BRIEF: Convert the data from the line containing "Given: Open more options for Clara Fuchs" through the end of the data, both ends included, into a Markdown table with the columns "No." and "Line", numbering each row and skipping blank lines. Leave the pictures out of the answer.

--------

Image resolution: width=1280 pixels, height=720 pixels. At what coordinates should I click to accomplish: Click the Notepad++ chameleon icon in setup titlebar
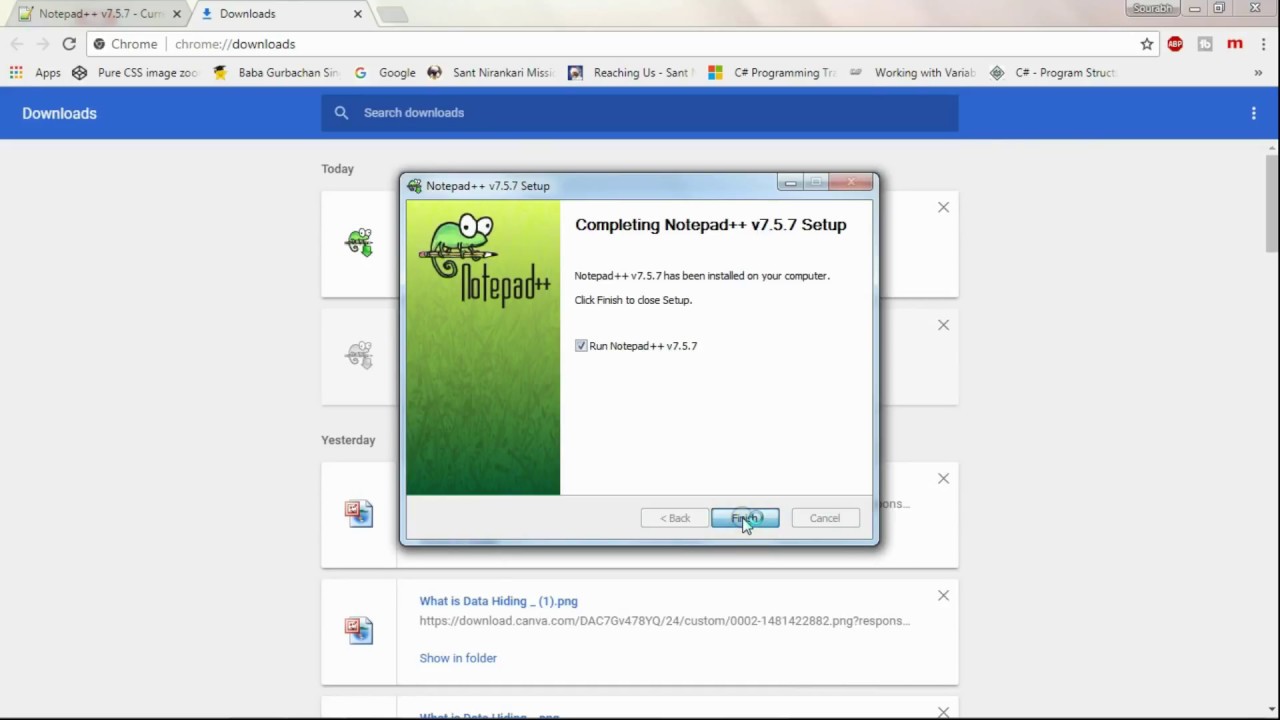pos(414,185)
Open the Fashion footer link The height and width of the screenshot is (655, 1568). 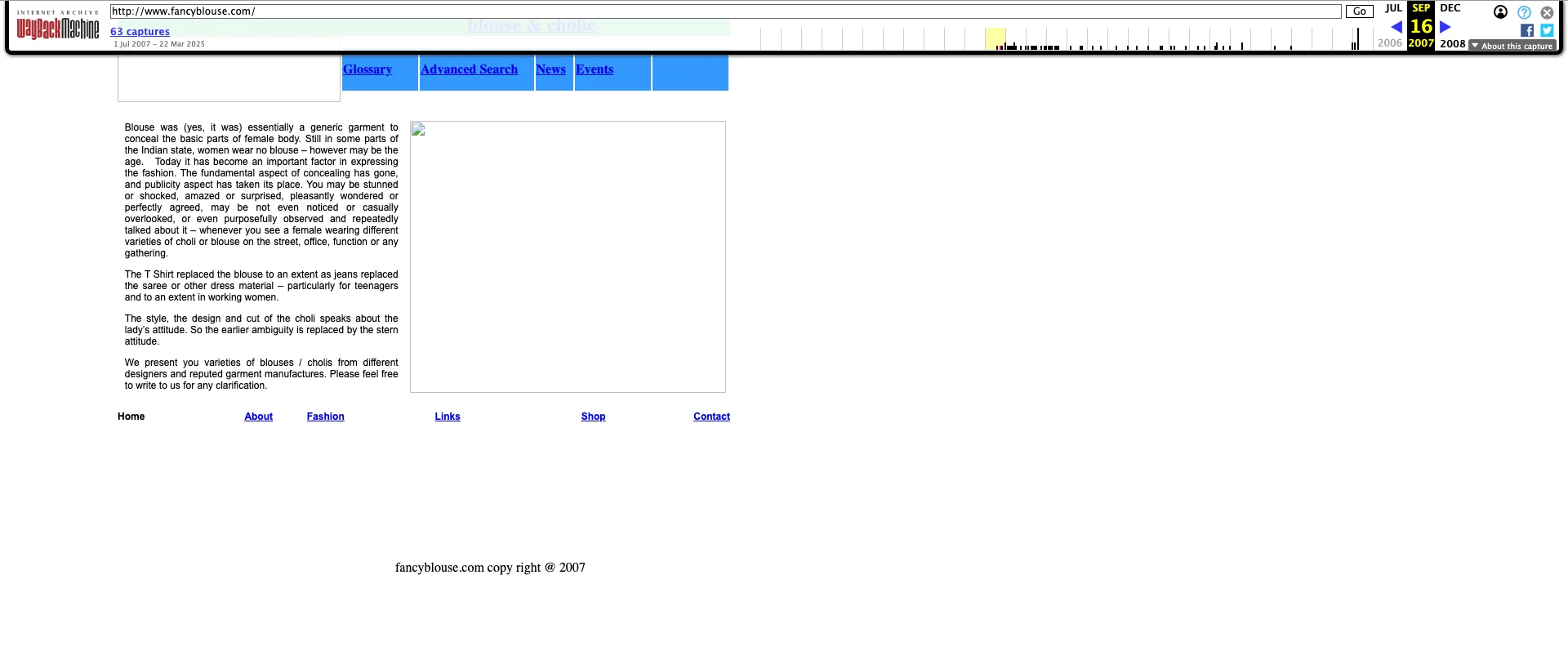click(325, 417)
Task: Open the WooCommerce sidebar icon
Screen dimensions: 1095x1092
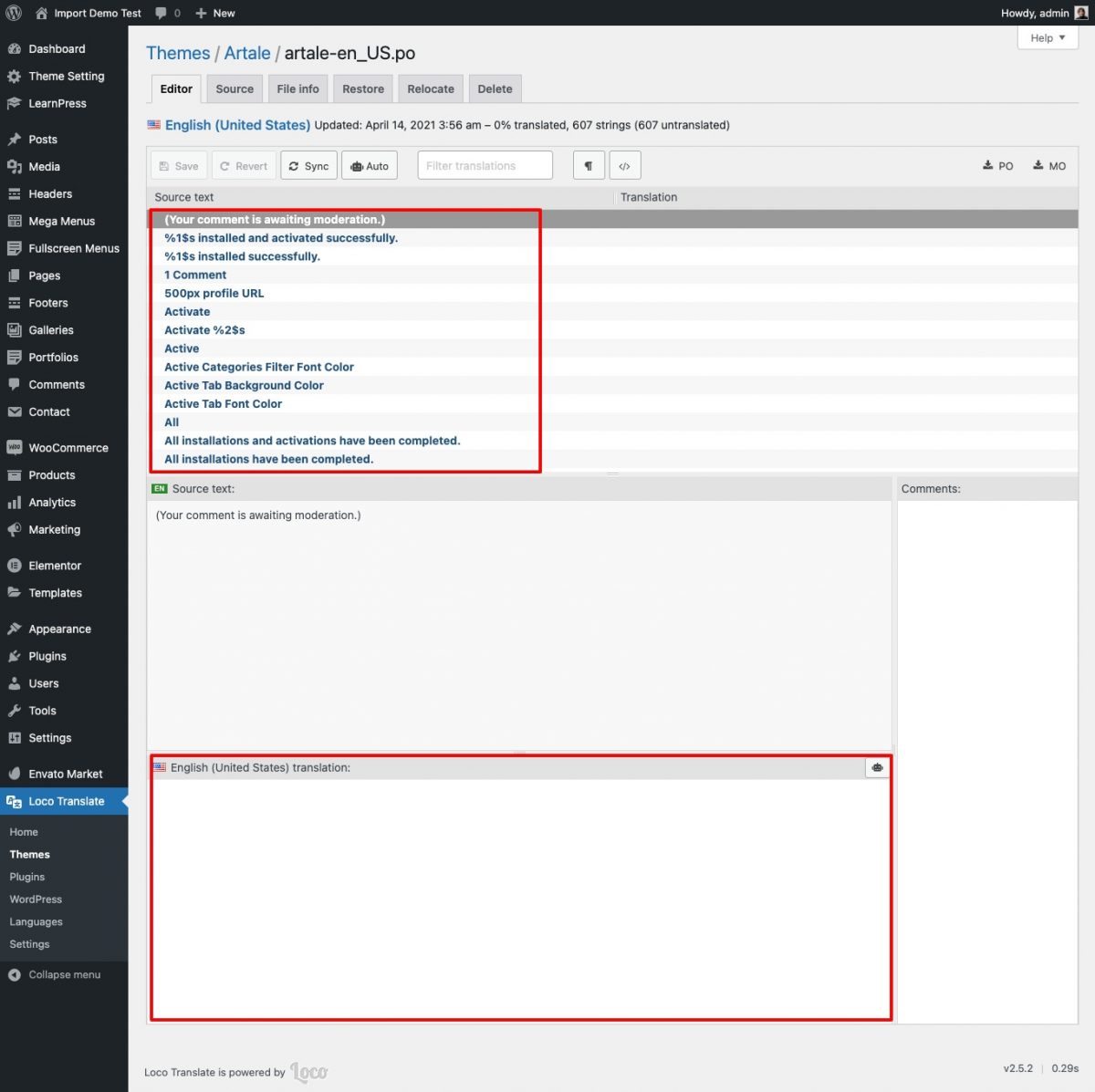Action: click(x=16, y=447)
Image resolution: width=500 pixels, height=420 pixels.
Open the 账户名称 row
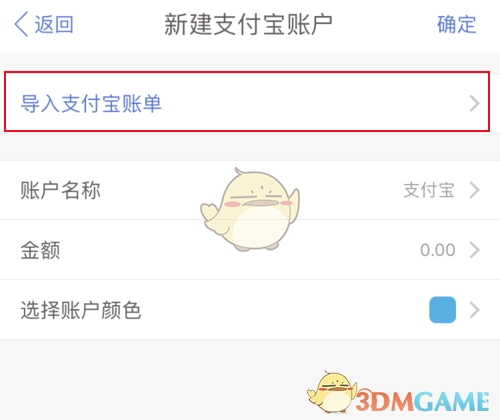(x=250, y=190)
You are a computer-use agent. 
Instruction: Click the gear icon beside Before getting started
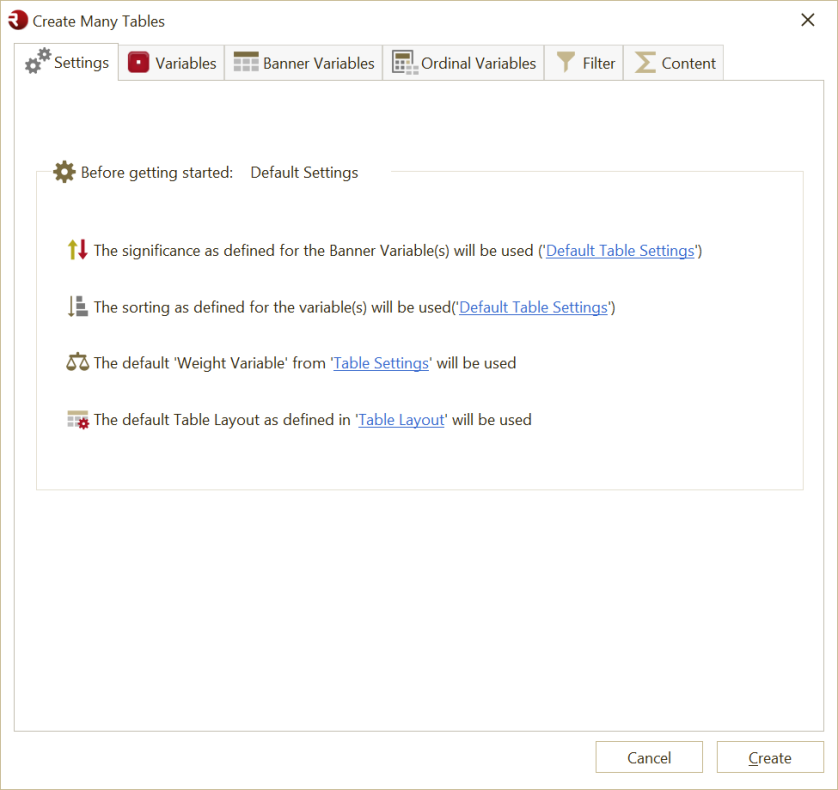(64, 172)
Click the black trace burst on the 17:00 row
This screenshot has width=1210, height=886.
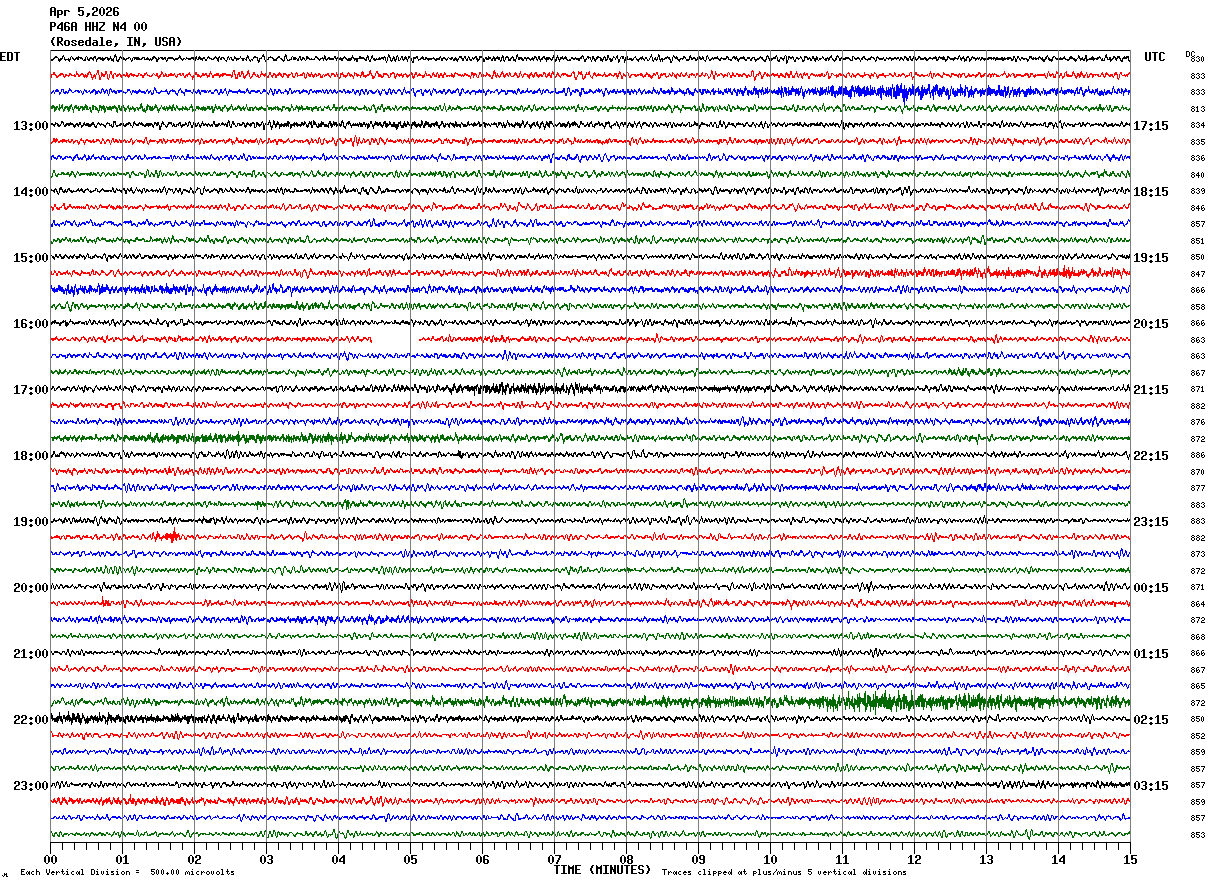[x=520, y=389]

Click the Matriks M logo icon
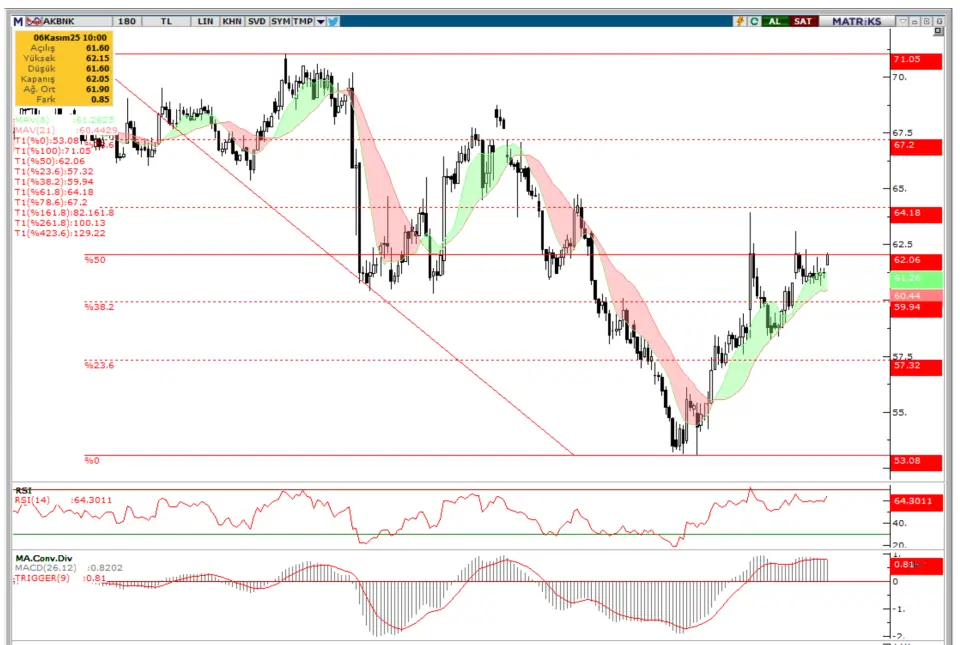pos(17,21)
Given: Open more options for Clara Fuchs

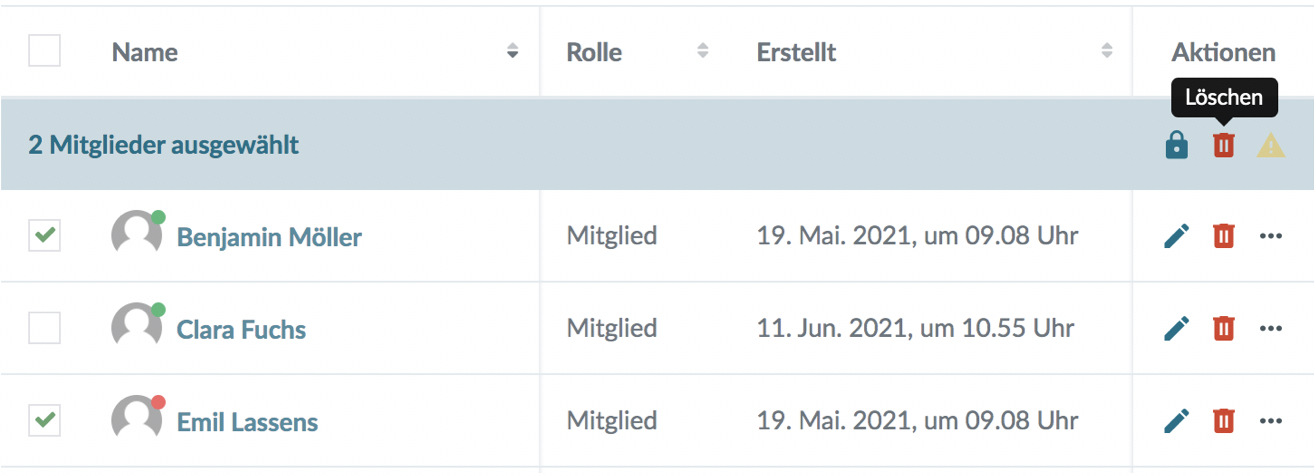Looking at the screenshot, I should (1270, 328).
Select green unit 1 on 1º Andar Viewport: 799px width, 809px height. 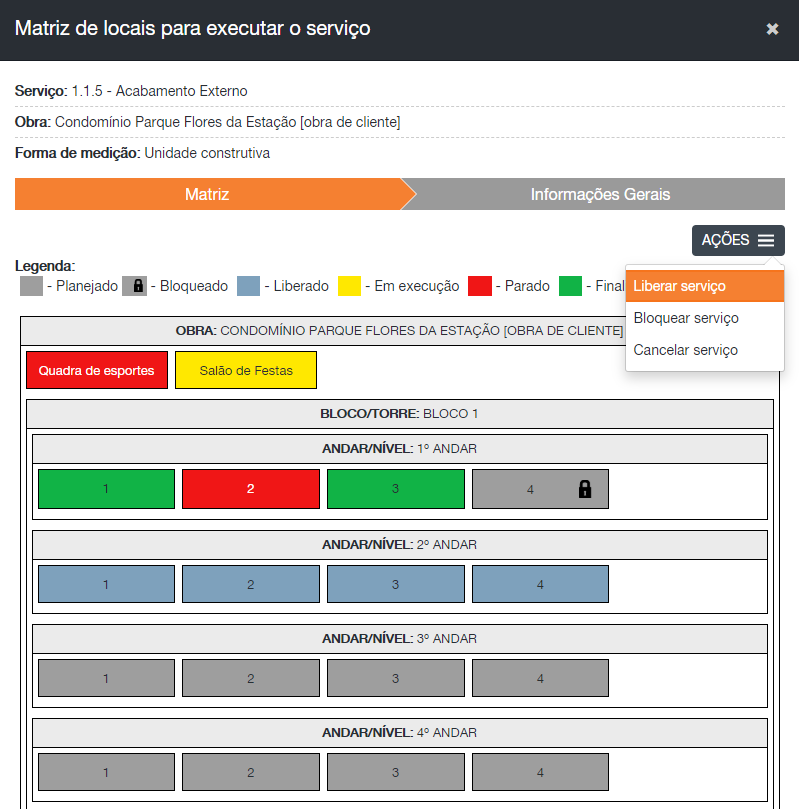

--------

RESPONSE TO THIS TASK:
| No. | Line |
|---|---|
| 1 | Given: Open more options for Clara Fuchs |
| 2 | Looking at the screenshot, I should (1270, 328). |
| 3 | Select green unit 1 on 1º Andar Viewport: 799px width, 809px height.  |